Interesting; I get more than enough potassium a day and I take an "electrolytes" set of tablets that have Magnesium, Potassium and Sodium in daily. I believe my Magnesium is definitely in check too but I'll check that out! 

I never knew sufficient potassium cancels out excess sodium; I'll have to do a bit of research.

To answer your question Iron, Currently not on gear. The only medication I take is Betnovate 0.1% which is a steroid cream prescribed for eczema! Although I don't believe it should cause any imbalances to my electrolytes.

I think I'll take the forums advice and just start upping my sodium and seeing what feels most comfortable for my body; what stops the cramps but at the same time doesnt make me look like a whale!

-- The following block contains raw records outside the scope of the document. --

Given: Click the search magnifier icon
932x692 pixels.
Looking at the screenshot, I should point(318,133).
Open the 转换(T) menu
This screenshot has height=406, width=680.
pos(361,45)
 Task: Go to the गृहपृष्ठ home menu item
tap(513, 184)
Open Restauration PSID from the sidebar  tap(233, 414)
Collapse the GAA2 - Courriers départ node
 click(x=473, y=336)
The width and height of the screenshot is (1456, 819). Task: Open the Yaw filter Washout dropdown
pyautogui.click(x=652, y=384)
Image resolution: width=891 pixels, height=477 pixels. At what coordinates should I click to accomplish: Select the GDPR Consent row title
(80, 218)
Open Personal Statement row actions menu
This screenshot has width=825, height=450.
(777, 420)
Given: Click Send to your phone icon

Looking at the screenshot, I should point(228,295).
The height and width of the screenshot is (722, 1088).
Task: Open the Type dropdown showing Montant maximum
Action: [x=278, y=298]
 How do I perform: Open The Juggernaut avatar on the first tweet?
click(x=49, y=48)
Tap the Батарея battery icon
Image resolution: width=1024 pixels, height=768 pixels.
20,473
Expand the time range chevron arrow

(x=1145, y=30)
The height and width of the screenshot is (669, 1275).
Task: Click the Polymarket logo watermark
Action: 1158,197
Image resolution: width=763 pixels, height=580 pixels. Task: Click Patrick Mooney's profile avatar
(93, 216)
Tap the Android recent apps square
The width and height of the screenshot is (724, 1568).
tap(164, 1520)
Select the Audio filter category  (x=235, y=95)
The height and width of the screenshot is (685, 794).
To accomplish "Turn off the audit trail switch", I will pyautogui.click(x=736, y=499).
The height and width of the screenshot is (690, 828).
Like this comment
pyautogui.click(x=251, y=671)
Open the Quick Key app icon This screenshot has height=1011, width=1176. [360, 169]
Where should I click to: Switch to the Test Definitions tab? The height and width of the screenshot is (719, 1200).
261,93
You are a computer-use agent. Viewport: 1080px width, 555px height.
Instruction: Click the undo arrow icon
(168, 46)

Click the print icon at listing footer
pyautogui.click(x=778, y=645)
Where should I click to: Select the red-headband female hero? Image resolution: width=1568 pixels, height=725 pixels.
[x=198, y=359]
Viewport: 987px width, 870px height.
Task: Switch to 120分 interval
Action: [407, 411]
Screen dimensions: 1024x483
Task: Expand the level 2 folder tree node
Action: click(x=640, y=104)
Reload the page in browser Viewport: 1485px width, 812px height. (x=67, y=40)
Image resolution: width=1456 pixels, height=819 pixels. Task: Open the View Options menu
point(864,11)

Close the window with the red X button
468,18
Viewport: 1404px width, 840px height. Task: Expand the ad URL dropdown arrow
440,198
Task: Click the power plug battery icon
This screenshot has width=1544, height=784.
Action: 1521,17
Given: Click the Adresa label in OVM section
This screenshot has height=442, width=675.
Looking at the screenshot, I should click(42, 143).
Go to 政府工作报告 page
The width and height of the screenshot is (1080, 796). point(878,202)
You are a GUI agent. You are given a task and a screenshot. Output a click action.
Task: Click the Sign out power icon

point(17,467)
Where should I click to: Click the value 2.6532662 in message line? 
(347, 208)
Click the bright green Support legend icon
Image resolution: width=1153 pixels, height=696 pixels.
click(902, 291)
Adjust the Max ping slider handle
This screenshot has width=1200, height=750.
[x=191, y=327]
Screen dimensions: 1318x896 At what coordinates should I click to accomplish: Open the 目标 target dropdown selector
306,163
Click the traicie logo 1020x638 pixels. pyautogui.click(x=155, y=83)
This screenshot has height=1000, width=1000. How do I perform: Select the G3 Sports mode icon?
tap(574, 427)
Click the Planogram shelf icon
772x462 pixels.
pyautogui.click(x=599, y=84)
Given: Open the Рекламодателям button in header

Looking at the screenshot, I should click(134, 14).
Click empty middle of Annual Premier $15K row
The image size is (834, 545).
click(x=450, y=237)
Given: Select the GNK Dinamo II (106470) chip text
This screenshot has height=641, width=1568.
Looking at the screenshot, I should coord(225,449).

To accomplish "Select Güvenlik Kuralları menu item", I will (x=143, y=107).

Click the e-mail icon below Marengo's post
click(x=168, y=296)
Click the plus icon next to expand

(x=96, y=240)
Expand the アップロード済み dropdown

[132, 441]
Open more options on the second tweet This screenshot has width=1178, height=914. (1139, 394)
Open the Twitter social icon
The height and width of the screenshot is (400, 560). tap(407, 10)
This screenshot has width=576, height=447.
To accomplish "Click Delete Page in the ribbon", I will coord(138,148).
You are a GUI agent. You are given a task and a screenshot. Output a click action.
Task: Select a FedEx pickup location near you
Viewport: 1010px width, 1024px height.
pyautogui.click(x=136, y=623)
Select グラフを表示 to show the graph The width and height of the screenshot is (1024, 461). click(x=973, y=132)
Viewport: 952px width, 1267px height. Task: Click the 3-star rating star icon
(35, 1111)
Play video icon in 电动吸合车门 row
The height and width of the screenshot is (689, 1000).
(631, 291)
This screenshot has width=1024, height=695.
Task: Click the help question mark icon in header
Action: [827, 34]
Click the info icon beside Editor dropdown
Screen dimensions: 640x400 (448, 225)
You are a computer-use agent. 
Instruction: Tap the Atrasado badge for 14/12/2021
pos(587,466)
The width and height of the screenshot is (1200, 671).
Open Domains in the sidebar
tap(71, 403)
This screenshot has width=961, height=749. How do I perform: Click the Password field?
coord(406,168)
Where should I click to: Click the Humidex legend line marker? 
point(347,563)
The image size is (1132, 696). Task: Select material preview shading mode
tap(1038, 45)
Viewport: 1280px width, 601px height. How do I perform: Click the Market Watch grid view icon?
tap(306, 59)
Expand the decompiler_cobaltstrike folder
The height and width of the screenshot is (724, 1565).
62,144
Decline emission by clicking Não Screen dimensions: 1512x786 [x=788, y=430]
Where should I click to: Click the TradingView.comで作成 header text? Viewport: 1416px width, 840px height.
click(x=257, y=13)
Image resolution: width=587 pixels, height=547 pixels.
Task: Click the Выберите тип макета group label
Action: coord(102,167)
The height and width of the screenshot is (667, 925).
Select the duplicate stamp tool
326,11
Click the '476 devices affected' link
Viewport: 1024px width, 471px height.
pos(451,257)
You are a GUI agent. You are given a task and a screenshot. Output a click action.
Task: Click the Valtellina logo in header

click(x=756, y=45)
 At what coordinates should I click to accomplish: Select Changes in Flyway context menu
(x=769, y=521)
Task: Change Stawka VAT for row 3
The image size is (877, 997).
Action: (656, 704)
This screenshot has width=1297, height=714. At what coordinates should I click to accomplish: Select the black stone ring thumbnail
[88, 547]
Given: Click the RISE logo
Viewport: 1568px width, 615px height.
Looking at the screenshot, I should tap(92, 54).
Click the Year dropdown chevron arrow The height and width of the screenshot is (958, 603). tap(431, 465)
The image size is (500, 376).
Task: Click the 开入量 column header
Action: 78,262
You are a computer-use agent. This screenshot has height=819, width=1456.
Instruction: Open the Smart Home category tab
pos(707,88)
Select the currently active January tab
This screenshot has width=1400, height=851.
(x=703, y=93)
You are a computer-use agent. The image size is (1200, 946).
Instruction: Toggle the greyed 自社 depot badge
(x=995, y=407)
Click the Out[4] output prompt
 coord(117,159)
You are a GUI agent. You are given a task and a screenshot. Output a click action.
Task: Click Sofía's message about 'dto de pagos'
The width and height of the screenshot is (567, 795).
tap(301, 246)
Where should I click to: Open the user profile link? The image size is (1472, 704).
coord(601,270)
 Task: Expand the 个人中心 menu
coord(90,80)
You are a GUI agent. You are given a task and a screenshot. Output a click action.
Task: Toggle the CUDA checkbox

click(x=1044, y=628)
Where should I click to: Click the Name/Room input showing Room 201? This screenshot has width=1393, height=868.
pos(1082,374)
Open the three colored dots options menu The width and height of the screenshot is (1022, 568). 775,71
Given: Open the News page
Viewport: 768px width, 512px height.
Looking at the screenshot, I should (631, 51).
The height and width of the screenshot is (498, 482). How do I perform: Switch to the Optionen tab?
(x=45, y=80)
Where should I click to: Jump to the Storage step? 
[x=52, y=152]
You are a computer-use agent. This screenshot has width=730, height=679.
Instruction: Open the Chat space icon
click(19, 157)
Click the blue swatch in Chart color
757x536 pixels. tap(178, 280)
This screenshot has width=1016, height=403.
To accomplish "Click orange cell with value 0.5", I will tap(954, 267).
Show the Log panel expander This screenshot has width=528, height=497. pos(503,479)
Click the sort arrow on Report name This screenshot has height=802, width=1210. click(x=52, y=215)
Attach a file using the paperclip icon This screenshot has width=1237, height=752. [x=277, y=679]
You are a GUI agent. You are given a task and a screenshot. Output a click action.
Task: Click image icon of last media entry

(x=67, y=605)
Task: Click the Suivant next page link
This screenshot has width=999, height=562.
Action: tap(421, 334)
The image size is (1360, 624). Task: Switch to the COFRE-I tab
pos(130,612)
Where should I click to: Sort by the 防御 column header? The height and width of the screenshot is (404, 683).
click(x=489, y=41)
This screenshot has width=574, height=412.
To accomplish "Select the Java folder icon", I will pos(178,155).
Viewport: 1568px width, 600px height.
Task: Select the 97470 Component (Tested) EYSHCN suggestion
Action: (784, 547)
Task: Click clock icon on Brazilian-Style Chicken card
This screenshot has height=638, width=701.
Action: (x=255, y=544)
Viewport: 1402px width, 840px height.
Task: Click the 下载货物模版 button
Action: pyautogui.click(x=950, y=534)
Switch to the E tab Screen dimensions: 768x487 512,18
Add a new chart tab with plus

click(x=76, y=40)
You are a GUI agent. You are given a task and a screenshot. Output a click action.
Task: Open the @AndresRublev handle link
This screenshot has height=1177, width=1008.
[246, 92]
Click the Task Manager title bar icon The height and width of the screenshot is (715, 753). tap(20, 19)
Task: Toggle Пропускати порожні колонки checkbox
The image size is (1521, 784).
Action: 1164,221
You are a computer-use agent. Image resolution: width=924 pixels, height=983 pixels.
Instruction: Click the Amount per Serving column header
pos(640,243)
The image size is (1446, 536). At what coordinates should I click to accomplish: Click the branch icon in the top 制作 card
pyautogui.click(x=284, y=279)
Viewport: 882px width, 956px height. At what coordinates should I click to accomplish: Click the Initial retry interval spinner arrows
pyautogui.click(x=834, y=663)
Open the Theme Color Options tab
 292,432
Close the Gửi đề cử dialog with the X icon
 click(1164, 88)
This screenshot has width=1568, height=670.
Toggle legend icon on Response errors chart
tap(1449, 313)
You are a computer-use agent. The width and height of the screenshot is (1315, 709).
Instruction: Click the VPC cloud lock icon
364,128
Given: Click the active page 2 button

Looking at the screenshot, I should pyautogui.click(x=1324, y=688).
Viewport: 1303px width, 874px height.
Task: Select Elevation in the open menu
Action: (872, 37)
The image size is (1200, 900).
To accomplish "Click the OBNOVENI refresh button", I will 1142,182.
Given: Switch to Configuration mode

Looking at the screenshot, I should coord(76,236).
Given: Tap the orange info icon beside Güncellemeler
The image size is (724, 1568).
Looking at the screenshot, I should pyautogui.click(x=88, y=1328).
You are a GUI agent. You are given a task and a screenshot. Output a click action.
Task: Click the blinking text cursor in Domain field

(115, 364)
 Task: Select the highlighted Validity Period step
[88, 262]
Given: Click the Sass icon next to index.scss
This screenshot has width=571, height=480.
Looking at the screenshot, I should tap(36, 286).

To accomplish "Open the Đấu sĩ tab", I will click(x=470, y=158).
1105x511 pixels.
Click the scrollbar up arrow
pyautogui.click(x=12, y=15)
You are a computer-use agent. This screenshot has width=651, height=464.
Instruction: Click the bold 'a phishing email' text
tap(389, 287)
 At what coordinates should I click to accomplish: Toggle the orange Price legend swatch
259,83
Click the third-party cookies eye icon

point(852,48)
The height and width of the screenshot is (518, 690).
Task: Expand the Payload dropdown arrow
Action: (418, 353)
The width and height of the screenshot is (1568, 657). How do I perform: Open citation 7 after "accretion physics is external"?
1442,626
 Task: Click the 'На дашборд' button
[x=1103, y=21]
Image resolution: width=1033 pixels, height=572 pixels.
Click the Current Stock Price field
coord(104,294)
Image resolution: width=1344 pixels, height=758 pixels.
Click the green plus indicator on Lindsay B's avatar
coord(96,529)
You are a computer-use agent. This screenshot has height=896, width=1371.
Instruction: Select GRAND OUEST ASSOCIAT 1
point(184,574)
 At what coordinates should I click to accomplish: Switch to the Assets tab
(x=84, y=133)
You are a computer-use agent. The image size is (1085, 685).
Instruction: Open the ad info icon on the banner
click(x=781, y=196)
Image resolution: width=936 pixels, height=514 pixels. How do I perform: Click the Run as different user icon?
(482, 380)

I try to drink a lot of water a day too; I struggle with getting above 4L due to my job and the fact I'm constantly dealing with a situation and I don't get the benefit of going to the toilet every 20 minutes. I normally do get in a good 4L a day though!


----------



## CJ (Jan 22, 2020)

CTT, check which kind of magnesium is in your supplement. Most use Magnesium OXIDE, which is cheap but junk. You want something like Magnesium Citrate. Your body ends up utilizing more of the base Magnesium, the whole bio availability thing.

Same with LOTS of the vitamins and minerals we take as supplements. Research the firm that they're in. 

There are even some that shouldn't be taken together. I believe Zinc and Copper is an example. I also think Iron basically bullies some other minerals too, being preferentially absorbed at the expense of others.

It's like a goddam puzzle!!!

P.S. - I'd recommended maybe getting tested for any vit/mineral deficiency BEFORE just blasting away at supplements. Some are dangerous if you have too much.


----------



## CantTouchThis (Jan 22, 2020)

CJ275 said:


> CTT, check which kind of magnesium is in your supplement. Most use Magnesium OXIDE, which is cheap but junk. You want something like Magnesium Citrate. Your body ends up utilizing more of the base Magnesium, the whole bio availability thing.
> 
> Same with LOTS of the vitamins and minerals we take as supplements. Research the firm that they're in.
> 
> ...



Appreciated! Will look into all of this! Definitely something worth keeping track of. I was actually going to do an allergy test/mineral test/tolerance  test to see if there was anything I was allergic to or tolerant to! So I'll see if I can incorporate that. 

Much love UG


----------



## notsoswoleCPA (Jan 22, 2020)

I don't track sodium but I can tell you when I have ingested too much.


----------



## simplesteve (Jan 22, 2020)

3,600 mg. No reason just what it comes out at.


----------